The client wiki is now pointed at the repository created previously, and we can run
on the client. This will return a number of messages about pages to be updated. (However, see issues below!)
I couldn't get this to work with authentication. If you comment these lines on client and server, it works.
// $oaiAgentRegex = '/experimental/'; // $oaiAuth = true; # broken... squid? php config? wtf // $oaiAudit = true;
5.2 Files and images
When trying to transfer files between wikis (v.1.15), you get:
File updating temporarily broken on 1.11, sorry!
so file/image transfer seems to be broken, due to the change in image handling from 1.11 onwards (and the removal of wfImageDir).
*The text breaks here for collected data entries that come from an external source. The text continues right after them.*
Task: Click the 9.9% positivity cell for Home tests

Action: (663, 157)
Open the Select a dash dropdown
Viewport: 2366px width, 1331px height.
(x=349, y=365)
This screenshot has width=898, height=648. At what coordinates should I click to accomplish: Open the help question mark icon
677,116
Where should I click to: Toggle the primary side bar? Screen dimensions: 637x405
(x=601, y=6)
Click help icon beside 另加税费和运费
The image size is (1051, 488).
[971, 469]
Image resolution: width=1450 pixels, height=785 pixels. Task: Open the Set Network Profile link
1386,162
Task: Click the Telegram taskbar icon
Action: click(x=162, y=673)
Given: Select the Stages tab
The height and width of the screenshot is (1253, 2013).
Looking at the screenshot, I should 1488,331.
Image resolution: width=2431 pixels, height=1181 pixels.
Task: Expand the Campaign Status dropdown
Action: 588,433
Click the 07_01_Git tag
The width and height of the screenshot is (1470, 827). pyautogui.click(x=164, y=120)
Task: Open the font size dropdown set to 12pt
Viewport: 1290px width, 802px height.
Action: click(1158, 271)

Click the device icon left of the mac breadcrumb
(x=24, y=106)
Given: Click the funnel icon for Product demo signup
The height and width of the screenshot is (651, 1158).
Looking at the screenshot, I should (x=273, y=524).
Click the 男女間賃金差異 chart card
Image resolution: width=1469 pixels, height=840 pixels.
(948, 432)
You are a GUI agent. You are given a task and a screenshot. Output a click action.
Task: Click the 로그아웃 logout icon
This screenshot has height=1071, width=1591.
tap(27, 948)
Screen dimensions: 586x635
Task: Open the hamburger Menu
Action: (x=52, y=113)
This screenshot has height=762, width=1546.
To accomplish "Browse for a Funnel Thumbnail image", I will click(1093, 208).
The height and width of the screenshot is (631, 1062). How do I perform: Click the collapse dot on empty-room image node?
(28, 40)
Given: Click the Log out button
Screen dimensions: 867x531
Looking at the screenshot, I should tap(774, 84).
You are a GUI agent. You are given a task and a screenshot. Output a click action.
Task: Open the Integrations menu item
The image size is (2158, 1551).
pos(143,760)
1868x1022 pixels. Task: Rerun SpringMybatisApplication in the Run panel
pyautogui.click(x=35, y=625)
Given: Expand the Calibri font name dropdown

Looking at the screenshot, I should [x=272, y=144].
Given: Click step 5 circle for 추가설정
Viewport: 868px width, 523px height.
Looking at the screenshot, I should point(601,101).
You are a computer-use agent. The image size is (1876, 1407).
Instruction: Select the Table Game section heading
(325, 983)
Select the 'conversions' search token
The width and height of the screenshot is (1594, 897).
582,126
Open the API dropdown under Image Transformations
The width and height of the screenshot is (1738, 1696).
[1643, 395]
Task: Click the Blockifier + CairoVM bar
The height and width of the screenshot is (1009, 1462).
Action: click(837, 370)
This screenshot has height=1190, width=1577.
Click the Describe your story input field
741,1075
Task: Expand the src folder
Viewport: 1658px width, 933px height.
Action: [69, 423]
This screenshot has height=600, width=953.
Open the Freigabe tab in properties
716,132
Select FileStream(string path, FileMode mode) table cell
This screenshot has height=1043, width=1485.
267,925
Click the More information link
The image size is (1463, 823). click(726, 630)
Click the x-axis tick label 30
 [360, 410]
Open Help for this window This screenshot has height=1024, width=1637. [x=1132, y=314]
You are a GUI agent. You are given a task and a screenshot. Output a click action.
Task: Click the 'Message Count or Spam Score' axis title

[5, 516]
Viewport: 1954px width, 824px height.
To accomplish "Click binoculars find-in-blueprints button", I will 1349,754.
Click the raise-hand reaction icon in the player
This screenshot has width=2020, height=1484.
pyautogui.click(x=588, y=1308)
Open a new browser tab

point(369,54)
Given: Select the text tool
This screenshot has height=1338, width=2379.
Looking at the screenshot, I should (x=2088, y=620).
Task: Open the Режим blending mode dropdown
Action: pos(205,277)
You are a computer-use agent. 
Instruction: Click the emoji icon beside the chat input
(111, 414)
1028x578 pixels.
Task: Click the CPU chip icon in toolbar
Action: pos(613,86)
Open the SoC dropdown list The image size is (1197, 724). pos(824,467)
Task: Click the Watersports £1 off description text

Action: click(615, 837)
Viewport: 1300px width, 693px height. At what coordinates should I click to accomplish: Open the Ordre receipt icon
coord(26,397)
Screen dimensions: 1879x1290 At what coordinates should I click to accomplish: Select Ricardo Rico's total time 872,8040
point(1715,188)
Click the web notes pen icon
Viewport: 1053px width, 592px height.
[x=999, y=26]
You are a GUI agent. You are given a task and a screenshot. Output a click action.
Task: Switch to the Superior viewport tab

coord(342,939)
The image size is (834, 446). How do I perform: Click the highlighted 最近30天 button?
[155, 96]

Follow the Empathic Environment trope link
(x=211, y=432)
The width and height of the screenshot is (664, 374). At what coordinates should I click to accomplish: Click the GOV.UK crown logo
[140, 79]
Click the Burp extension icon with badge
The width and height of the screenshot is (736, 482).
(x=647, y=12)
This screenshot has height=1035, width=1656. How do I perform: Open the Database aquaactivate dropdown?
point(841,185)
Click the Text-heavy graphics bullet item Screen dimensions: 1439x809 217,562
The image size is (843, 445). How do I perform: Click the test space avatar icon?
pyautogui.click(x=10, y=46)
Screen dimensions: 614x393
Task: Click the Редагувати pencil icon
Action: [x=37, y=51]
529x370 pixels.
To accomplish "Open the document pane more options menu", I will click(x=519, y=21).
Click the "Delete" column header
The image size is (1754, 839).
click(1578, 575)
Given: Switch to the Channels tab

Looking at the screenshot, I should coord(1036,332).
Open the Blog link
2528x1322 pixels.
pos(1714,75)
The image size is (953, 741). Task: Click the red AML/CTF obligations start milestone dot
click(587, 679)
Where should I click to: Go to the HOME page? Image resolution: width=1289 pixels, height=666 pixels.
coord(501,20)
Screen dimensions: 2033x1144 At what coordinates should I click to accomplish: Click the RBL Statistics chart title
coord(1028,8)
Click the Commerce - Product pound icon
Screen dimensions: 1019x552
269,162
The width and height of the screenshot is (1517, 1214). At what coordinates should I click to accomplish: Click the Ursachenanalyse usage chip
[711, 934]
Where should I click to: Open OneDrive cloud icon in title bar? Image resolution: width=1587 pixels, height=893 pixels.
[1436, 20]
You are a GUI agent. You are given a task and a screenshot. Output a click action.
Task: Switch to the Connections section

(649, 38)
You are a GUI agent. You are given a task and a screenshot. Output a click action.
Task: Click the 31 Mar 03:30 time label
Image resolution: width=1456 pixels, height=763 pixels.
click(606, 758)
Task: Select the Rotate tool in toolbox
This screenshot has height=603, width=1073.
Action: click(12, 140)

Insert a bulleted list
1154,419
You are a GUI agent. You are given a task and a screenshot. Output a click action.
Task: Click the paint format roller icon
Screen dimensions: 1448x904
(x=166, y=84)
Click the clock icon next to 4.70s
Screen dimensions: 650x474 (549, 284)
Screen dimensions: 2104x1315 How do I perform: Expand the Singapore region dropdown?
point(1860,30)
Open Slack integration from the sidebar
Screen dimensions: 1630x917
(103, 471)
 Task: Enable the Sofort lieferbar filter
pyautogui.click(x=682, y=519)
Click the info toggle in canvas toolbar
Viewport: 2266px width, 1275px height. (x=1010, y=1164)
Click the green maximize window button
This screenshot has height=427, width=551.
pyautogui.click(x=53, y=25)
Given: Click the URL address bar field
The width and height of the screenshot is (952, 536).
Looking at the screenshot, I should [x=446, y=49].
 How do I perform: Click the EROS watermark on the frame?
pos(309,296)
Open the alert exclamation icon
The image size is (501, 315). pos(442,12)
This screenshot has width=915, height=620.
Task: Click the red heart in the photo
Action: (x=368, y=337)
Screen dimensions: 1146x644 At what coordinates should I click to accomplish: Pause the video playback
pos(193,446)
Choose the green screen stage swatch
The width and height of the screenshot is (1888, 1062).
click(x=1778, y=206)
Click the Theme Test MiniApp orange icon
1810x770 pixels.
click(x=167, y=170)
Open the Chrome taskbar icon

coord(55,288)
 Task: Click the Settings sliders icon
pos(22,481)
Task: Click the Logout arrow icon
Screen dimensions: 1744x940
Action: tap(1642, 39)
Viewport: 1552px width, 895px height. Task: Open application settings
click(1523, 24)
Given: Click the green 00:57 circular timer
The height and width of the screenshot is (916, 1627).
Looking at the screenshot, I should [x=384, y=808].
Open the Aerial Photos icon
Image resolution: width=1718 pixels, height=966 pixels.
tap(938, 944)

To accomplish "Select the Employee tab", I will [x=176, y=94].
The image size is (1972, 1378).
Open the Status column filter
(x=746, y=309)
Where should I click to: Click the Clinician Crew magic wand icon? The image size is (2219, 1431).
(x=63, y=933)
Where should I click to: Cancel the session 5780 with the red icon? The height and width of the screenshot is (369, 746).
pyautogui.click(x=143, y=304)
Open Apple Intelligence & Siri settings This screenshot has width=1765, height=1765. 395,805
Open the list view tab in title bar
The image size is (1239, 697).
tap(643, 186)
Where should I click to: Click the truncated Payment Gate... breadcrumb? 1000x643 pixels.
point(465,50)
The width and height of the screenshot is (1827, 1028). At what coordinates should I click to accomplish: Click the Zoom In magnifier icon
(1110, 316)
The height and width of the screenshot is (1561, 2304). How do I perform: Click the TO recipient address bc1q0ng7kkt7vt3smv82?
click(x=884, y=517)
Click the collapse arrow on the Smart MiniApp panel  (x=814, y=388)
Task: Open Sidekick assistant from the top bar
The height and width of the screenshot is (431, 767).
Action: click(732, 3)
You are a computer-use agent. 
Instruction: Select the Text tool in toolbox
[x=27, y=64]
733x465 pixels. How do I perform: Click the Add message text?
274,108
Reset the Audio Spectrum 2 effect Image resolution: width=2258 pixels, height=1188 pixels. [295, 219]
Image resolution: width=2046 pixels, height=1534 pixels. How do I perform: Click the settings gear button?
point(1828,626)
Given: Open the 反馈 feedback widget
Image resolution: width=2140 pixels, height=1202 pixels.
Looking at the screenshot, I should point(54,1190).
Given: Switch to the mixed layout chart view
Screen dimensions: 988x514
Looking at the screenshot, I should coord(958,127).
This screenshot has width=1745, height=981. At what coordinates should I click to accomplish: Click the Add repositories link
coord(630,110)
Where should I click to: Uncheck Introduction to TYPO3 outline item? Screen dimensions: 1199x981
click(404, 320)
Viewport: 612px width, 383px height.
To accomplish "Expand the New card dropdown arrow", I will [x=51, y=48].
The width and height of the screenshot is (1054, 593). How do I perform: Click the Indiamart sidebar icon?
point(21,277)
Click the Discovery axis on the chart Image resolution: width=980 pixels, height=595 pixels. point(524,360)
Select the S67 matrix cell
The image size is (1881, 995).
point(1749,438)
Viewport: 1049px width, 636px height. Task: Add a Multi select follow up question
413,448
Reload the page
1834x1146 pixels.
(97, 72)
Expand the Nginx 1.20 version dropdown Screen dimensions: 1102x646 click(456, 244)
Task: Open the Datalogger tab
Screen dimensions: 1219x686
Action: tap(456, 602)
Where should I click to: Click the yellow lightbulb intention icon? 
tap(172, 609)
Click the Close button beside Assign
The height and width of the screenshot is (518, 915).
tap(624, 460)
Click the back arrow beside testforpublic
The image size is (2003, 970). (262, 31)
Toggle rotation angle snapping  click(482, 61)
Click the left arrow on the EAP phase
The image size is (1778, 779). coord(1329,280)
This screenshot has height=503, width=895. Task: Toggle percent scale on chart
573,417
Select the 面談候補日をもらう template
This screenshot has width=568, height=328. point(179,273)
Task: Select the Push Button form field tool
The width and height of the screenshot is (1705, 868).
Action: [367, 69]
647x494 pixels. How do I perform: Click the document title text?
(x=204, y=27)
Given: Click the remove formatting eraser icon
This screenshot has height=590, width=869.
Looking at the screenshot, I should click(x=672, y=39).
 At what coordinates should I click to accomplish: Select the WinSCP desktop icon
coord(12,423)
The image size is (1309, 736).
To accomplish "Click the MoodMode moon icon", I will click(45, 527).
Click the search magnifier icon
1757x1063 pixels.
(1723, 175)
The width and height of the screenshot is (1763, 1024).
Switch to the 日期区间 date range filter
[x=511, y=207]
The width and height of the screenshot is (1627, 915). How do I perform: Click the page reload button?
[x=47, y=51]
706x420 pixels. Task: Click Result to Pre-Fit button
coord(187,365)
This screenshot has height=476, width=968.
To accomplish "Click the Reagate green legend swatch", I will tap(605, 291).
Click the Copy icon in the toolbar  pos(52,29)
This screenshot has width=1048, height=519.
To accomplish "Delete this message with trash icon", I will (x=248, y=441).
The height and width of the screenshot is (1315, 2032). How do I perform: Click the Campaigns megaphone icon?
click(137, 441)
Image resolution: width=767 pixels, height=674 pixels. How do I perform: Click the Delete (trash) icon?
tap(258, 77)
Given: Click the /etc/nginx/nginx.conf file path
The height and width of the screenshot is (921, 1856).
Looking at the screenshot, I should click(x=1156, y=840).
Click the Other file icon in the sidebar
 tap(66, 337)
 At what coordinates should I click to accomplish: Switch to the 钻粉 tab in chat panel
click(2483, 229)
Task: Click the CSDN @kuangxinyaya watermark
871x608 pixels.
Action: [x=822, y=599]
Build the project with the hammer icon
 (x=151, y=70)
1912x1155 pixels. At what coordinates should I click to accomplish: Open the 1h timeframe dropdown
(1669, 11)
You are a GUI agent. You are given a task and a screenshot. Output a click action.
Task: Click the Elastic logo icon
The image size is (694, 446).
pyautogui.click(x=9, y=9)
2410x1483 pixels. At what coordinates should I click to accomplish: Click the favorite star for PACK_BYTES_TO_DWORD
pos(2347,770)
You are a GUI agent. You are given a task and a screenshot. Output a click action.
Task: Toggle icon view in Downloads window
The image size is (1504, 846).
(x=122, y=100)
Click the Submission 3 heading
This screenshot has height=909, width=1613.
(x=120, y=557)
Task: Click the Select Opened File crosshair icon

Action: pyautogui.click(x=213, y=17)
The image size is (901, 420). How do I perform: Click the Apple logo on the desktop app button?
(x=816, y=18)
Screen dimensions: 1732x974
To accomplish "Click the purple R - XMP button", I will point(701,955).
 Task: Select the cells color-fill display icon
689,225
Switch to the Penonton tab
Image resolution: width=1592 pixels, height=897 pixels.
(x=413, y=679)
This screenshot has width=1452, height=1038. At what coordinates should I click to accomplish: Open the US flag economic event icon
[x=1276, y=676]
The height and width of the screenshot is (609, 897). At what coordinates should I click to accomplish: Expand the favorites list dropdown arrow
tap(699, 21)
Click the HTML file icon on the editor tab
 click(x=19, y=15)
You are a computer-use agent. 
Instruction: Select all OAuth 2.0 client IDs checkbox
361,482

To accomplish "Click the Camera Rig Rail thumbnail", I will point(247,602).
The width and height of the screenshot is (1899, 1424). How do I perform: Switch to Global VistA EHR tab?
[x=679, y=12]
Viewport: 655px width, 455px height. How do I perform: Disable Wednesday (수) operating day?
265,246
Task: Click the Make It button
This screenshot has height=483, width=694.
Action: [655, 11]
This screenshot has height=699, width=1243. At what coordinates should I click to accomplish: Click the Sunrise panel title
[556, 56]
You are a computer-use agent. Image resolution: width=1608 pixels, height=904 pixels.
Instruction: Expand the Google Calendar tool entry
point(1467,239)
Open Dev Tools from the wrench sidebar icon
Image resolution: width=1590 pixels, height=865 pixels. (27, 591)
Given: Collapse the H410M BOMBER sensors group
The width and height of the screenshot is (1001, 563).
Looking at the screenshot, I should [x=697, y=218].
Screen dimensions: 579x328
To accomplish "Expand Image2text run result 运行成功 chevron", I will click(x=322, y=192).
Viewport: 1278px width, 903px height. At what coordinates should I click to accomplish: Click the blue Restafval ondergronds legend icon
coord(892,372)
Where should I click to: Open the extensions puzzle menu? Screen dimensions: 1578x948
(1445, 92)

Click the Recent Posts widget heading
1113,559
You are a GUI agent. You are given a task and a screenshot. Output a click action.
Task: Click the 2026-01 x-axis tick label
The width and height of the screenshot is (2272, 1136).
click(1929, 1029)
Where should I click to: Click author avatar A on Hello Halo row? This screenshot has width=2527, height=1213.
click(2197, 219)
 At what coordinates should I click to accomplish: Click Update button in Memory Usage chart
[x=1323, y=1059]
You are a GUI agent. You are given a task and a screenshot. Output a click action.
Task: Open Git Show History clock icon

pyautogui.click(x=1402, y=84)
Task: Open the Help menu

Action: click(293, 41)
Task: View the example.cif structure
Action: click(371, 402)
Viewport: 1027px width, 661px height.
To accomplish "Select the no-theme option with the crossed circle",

A hack to fix this. In OAIHarvest.php, below
echo "File updating temporarily broken on 1.11, sorry!\n";
$image = Image::newFromTitle($upload['filename']); $new_image = preg_replace("/^.*?images\//","", $upload["src"]); $new_image = $image->repo->directory . "/" . $new_image; $filename = $new_image;
This relies on the source wiki using /images/ as upload directory. A better solution would probably be to enter this into the configuration.
There's also an issue with caching:
- Add image link to source
- Run harvester on client
- Add actual image to source
- Run harvester again
In that case, the page on the client need to be purged for the image to show. If the client is low traffic, caching could be turned off to work around this.